Memorial in Afghanistan stirs soldiers’ emotions as they grapple with combat deaths
This story has been corrected
FOB HOWZ-E-MADAD, Afghanistan - A muted laughter echoed under the canopy as a small band of Company C soldiers gathered on a wooden platform.
They talked of small things; unimportant things that made them smile.
But as a gentle music began to play, a somber realism took hold: The members of Company C, 1st Battalion, 32nd Regiment, part of the 10th Mountain Division out of Fort Drum, N.Y., were there to remember. They took their seats as the other guests settled in around them. Some bowed their heads in prayer. Others began to quietly weep.
A cruel emptiness filled the space as the battalion chaplain, Capt. Omari Thompson, read the names of the soldiers being remembered: Sgt. Edward J. Frank II, 26, of Yonkers, N.Y.; Spc. Jameel T. Freeman, 26, of Baltimore; Spc. Patrick L. Lay II, 21, of Fletcher, N.C.; Spc. Jordan M. Morris, 23, of Stillwater, Okla.; and Pfc. Rueben J. Lopez, 27, of Williams, Calif.
The five soldiers, all members of 3rd Platoon’s 1st Squad, were killed Aug. 11 when their Mine Resistant Ambush Protected All Terrain Vehicle drove over an improvised explosive device near Combat Outpost Nalgham in Kandahar province.
Regional Command-South Commander Maj. Gen. James Terry arrived by Black Hawk helicopter, but there was none of the pomp and circumstance that often accompanies the arrival of a general. He quietly took his seat along with the other guests.
While all of 3rd Platoon was able to attend, most of the company stayed behind in Nalgham, guarding the strong points and fighting positions they have sacrificed so much to hold.
“This is a time of war and in times of war there is killing and dying,” said the chaplain. “For one thing that cannot happen effectively during war is grieving because this war will not stop to give us that time.
“So the numbness you experience, the callous attitude you may have, your inability to cry like normal people during times of grief is not a burden or a curse that you should be concerned about. It is actually a blessing from God that allows you to continue in this fight.
“You are warriors with hearts of steel that have allowed you to fight a brutal war day in and day out.

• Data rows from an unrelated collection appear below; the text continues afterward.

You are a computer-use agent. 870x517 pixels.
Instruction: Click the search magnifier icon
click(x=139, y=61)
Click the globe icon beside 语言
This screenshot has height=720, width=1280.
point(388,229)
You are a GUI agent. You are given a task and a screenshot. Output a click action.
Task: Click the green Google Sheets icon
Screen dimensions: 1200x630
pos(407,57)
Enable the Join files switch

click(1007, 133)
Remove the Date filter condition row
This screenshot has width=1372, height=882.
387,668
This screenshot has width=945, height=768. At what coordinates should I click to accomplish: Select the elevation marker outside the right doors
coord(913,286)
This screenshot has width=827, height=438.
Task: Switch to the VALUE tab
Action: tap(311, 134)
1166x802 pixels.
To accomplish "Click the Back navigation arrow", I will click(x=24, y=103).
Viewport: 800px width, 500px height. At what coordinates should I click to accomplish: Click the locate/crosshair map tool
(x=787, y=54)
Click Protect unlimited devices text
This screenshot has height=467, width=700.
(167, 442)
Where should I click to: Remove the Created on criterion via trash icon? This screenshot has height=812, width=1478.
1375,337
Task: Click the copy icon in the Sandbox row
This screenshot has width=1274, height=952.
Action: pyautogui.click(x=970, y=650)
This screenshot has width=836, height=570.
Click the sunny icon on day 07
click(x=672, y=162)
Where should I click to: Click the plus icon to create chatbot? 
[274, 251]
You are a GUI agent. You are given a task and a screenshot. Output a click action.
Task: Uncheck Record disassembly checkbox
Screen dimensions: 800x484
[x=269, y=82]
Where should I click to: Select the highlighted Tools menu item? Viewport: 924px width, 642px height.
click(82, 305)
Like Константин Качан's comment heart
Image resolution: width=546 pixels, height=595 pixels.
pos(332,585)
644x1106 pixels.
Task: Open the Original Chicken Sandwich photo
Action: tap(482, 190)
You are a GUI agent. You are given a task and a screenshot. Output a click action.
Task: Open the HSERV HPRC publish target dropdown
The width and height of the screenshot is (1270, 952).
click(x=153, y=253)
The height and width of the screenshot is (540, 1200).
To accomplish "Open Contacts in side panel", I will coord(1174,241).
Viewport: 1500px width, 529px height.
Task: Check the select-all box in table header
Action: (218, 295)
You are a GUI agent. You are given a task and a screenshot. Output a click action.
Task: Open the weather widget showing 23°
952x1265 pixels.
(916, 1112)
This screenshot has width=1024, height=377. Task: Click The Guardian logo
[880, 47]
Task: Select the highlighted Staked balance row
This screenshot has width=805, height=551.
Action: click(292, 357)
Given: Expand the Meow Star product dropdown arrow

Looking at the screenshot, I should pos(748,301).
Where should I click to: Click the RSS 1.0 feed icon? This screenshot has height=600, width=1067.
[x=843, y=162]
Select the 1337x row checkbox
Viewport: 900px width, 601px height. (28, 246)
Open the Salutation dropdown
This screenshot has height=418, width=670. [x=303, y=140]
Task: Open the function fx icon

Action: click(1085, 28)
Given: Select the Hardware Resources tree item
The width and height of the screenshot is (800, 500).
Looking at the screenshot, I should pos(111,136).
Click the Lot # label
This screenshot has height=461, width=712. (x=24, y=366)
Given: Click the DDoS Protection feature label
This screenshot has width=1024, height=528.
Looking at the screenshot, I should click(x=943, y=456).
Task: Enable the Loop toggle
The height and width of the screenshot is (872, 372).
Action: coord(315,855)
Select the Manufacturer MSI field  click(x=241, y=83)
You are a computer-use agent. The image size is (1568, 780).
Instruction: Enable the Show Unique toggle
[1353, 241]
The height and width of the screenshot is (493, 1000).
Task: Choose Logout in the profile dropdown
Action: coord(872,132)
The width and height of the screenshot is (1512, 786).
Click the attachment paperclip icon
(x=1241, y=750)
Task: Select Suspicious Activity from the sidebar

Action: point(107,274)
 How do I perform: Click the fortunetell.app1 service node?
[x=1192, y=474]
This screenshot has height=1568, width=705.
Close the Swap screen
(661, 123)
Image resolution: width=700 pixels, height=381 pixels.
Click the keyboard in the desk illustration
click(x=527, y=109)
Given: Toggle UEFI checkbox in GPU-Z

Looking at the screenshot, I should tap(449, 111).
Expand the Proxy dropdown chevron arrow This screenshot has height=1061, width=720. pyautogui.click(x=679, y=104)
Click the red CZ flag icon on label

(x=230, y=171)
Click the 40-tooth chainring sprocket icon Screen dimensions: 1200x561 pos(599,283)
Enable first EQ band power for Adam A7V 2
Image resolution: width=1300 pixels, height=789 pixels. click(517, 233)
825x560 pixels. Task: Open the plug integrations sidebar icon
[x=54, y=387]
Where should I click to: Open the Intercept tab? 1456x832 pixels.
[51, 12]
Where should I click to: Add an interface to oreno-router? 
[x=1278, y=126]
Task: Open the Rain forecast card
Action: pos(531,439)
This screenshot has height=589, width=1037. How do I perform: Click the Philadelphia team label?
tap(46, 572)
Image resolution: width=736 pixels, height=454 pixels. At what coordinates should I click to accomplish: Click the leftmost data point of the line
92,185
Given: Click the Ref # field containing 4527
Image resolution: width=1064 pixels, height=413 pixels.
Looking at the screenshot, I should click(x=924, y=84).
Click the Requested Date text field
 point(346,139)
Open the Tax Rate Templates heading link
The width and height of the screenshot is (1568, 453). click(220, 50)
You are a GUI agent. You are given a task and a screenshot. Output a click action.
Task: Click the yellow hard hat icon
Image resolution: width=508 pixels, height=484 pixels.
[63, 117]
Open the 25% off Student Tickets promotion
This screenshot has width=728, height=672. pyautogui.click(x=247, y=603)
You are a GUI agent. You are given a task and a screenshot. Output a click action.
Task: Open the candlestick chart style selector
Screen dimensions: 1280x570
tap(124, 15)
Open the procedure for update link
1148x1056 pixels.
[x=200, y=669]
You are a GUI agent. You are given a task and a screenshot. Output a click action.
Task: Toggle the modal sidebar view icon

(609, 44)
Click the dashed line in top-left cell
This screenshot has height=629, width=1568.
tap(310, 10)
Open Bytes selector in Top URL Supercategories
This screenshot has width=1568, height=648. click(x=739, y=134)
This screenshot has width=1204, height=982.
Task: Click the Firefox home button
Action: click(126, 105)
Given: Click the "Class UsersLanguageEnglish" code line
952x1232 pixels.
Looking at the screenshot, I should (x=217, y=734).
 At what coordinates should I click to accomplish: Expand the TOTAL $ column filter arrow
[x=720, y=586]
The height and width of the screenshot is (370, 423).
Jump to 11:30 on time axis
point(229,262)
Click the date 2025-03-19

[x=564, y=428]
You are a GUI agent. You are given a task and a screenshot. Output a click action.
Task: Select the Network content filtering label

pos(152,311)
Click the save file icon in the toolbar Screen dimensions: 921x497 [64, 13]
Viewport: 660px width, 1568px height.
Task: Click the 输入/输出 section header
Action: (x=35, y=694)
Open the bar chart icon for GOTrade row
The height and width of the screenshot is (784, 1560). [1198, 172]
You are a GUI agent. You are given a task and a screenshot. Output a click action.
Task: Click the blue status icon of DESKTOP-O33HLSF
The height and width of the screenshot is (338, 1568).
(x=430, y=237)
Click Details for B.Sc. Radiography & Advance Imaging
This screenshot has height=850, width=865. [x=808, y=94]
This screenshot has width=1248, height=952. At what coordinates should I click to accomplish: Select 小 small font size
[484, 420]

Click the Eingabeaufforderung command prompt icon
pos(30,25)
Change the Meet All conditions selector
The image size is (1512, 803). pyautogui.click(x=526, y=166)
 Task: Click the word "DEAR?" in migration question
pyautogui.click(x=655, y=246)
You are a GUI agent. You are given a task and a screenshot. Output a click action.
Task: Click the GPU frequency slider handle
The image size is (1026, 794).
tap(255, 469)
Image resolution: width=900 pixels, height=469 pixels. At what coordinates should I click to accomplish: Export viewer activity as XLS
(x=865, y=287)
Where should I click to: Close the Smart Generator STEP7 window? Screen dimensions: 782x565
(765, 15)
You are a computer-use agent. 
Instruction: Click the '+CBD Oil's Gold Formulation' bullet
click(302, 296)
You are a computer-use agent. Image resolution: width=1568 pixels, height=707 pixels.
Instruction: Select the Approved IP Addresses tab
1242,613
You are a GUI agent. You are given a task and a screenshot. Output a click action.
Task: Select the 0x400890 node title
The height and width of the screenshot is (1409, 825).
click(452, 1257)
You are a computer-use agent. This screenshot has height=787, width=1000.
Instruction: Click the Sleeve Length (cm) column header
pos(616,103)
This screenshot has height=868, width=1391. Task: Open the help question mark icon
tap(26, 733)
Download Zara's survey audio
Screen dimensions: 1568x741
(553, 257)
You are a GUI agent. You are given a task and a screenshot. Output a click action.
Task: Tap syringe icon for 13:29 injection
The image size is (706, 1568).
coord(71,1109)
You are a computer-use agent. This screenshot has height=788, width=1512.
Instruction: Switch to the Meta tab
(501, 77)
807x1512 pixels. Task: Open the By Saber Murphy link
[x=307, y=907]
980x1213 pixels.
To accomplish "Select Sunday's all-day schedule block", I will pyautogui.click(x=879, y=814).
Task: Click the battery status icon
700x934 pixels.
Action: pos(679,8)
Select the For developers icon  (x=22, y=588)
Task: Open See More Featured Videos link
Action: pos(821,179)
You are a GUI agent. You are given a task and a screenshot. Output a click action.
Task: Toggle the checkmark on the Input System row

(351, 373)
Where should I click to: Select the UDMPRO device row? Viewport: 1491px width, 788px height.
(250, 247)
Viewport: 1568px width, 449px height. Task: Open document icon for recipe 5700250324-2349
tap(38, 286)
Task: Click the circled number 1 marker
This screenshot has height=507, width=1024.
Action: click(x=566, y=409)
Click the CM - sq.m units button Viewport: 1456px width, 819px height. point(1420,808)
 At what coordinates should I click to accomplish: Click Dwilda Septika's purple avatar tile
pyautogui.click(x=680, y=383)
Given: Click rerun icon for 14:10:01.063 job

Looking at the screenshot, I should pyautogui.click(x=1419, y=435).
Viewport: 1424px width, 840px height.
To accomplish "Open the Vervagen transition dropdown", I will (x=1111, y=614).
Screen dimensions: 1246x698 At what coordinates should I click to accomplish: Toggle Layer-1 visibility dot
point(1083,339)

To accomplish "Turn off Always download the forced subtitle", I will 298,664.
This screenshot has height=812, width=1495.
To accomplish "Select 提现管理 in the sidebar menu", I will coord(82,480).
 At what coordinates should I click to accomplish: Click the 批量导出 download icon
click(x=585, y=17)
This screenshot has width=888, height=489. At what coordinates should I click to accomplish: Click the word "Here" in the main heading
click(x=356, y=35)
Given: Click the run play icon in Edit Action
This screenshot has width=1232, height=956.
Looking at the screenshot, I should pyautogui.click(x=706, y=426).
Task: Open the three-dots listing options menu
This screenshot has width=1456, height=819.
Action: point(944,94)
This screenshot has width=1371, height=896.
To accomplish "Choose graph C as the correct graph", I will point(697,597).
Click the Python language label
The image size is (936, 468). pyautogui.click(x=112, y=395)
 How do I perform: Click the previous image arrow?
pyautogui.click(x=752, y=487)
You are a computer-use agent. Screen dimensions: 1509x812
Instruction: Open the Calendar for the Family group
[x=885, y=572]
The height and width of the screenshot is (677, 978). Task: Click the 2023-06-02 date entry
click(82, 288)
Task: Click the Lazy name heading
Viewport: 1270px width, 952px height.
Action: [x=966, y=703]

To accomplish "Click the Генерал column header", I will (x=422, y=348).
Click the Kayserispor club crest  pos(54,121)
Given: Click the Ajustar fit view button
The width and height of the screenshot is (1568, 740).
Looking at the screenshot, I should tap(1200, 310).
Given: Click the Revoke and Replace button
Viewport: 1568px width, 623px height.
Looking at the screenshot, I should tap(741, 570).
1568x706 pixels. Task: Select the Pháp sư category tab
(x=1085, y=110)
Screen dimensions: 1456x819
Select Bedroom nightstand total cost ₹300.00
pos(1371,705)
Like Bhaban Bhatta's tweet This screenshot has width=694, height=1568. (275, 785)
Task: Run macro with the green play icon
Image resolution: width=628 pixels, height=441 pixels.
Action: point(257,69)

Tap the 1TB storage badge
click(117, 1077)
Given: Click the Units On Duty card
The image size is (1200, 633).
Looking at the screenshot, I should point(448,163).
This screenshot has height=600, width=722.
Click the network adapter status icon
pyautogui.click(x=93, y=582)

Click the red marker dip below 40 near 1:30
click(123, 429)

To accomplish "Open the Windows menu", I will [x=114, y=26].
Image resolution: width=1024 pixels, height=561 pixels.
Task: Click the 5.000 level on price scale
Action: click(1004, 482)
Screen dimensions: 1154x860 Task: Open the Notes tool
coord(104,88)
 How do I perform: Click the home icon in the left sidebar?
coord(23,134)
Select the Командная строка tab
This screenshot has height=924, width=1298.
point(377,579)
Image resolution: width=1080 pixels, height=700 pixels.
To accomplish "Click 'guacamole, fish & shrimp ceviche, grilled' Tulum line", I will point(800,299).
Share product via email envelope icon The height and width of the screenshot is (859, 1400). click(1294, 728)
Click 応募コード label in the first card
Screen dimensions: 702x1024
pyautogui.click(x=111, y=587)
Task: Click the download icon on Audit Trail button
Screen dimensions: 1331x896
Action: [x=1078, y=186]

You are not normal people, you are soldiers, American soldiers who go outside the wire and accomplish your mission in spite of the reality that every step, every movement mounted or dismounted could possibly be your last.”
One by one, soldiers offered a tribute to the friends they lost. Concluding his remarks about Sgt. Frank, the voice of a visibly hurt but composed Pfc. Broderick Booker rose.
“The true test of man,” Booker said, “is not whether he can stand the times of comfort and convenience, but rather how he responds to the times of hardship and controversy.”
Then Company Commander Capt. Dennis Call spoke of time marked by battles — “campaigns fought and comrades lost” — as opposed to the seasons marked by the young soldiers’ civilian counterparts.
After the ceremony, Call spoke of the enormous strain of watching friends stolen in their youth, and the lasting nature of that pain. “This is a healing wound for the remainder of the deployment,” Call said, “but it will be one that we’ll have to deal with when we get home. The physical pain and scars that guys endure are easier to deal with than the emotional scars,”
CorrectionSgt. Jedidiah Gallina was incorrectly identified in a picture caption in an earlier version of this article.